## Work required
Word by word and line by line, write out all of the records.

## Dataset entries
============================================================
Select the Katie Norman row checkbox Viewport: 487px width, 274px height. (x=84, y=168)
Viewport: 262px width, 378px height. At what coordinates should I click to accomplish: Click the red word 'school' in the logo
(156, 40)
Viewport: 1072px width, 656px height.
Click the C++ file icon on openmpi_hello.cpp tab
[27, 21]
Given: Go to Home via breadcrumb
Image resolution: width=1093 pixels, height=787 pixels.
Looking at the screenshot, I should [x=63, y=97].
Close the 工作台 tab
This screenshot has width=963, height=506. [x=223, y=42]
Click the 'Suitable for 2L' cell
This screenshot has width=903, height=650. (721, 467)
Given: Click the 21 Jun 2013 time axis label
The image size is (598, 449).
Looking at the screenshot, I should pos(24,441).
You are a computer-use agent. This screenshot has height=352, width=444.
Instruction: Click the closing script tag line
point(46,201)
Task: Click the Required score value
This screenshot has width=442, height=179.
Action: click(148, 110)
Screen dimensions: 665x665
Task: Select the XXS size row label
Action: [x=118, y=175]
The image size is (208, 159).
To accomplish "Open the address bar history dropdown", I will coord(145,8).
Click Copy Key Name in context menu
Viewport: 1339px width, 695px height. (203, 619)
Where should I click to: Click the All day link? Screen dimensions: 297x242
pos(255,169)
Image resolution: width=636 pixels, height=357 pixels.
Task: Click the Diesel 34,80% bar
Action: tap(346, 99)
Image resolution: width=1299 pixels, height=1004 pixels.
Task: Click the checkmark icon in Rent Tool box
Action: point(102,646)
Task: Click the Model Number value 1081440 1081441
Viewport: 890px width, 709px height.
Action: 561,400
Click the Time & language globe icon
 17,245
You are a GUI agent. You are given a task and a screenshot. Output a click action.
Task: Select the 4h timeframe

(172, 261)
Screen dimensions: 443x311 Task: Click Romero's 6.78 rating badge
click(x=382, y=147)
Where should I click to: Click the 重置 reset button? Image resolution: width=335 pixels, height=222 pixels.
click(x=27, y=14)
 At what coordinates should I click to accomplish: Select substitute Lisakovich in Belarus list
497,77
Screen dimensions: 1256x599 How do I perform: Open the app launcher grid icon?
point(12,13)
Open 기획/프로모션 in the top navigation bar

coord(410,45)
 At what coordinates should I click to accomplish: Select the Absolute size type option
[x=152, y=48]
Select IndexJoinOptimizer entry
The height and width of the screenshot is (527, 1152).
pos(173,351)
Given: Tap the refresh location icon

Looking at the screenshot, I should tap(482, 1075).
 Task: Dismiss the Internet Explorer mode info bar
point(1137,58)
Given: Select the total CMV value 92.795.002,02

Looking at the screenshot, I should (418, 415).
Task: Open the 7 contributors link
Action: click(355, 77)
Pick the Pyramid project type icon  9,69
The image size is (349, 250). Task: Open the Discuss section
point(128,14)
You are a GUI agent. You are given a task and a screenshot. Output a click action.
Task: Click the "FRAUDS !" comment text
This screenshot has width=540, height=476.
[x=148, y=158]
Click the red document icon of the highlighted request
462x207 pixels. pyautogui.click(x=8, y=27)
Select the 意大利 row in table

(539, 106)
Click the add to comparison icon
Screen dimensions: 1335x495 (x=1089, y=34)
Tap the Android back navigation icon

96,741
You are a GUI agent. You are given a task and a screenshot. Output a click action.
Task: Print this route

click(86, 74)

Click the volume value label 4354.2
============================================================
## Solution for this exercise
Select the Katie Norman row checkbox Viewport: 487px width, 274px height. (x=84, y=168)
Viewport: 262px width, 378px height. At what coordinates should I click to accomplish: Click the red word 'school' in the logo
(156, 40)
Viewport: 1072px width, 656px height.
Click the C++ file icon on openmpi_hello.cpp tab
[27, 21]
Given: Go to Home via breadcrumb
Image resolution: width=1093 pixels, height=787 pixels.
Looking at the screenshot, I should [x=63, y=97].
Close the 工作台 tab
This screenshot has width=963, height=506. [x=223, y=42]
Click the 'Suitable for 2L' cell
This screenshot has width=903, height=650. (721, 467)
Given: Click the 21 Jun 2013 time axis label
The image size is (598, 449).
Looking at the screenshot, I should pos(24,441).
You are a computer-use agent. This screenshot has height=352, width=444.
Instruction: Click the closing script tag line
point(46,201)
Task: Click the Required score value
This screenshot has width=442, height=179.
Action: click(148, 110)
Screen dimensions: 665x665
Task: Select the XXS size row label
Action: [x=118, y=175]
The image size is (208, 159).
To accomplish "Open the address bar history dropdown", I will coord(145,8).
Click Copy Key Name in context menu
Viewport: 1339px width, 695px height. (203, 619)
Where should I click to: Click the All day link? Screen dimensions: 297x242
pos(255,169)
Image resolution: width=636 pixels, height=357 pixels.
Task: Click the Diesel 34,80% bar
Action: tap(346, 99)
Image resolution: width=1299 pixels, height=1004 pixels.
Task: Click the checkmark icon in Rent Tool box
Action: point(102,646)
Task: Click the Model Number value 1081440 1081441
Viewport: 890px width, 709px height.
Action: 561,400
Click the Time & language globe icon
 17,245
You are a GUI agent. You are given a task and a screenshot. Output a click action.
Task: Select the 4h timeframe

(172, 261)
Screen dimensions: 443x311 Task: Click Romero's 6.78 rating badge
click(x=382, y=147)
Where should I click to: Click the 重置 reset button? Image resolution: width=335 pixels, height=222 pixels.
click(x=27, y=14)
 At what coordinates should I click to accomplish: Select substitute Lisakovich in Belarus list
497,77
Screen dimensions: 1256x599 How do I perform: Open the app launcher grid icon?
point(12,13)
Open 기획/프로모션 in the top navigation bar

coord(410,45)
 At what coordinates should I click to accomplish: Select the Absolute size type option
[x=152, y=48]
Select IndexJoinOptimizer entry
The height and width of the screenshot is (527, 1152).
pos(173,351)
Given: Tap the refresh location icon

Looking at the screenshot, I should tap(482, 1075).
 Task: Dismiss the Internet Explorer mode info bar
point(1137,58)
Given: Select the total CMV value 92.795.002,02

Looking at the screenshot, I should (418, 415).
Task: Open the 7 contributors link
Action: click(355, 77)
Pick the Pyramid project type icon  9,69
The image size is (349, 250). Task: Open the Discuss section
point(128,14)
You are a GUI agent. You are given a task and a screenshot. Output a click action.
Task: Click the "FRAUDS !" comment text
This screenshot has width=540, height=476.
[x=148, y=158]
Click the red document icon of the highlighted request
462x207 pixels. pyautogui.click(x=8, y=27)
Select the 意大利 row in table

(539, 106)
Click the add to comparison icon
Screen dimensions: 1335x495 (x=1089, y=34)
Tap the Android back navigation icon

96,741
You are a GUI agent. You are given a task and a screenshot. Output a click action.
Task: Print this route

click(86, 74)

Click the volume value label 4354.2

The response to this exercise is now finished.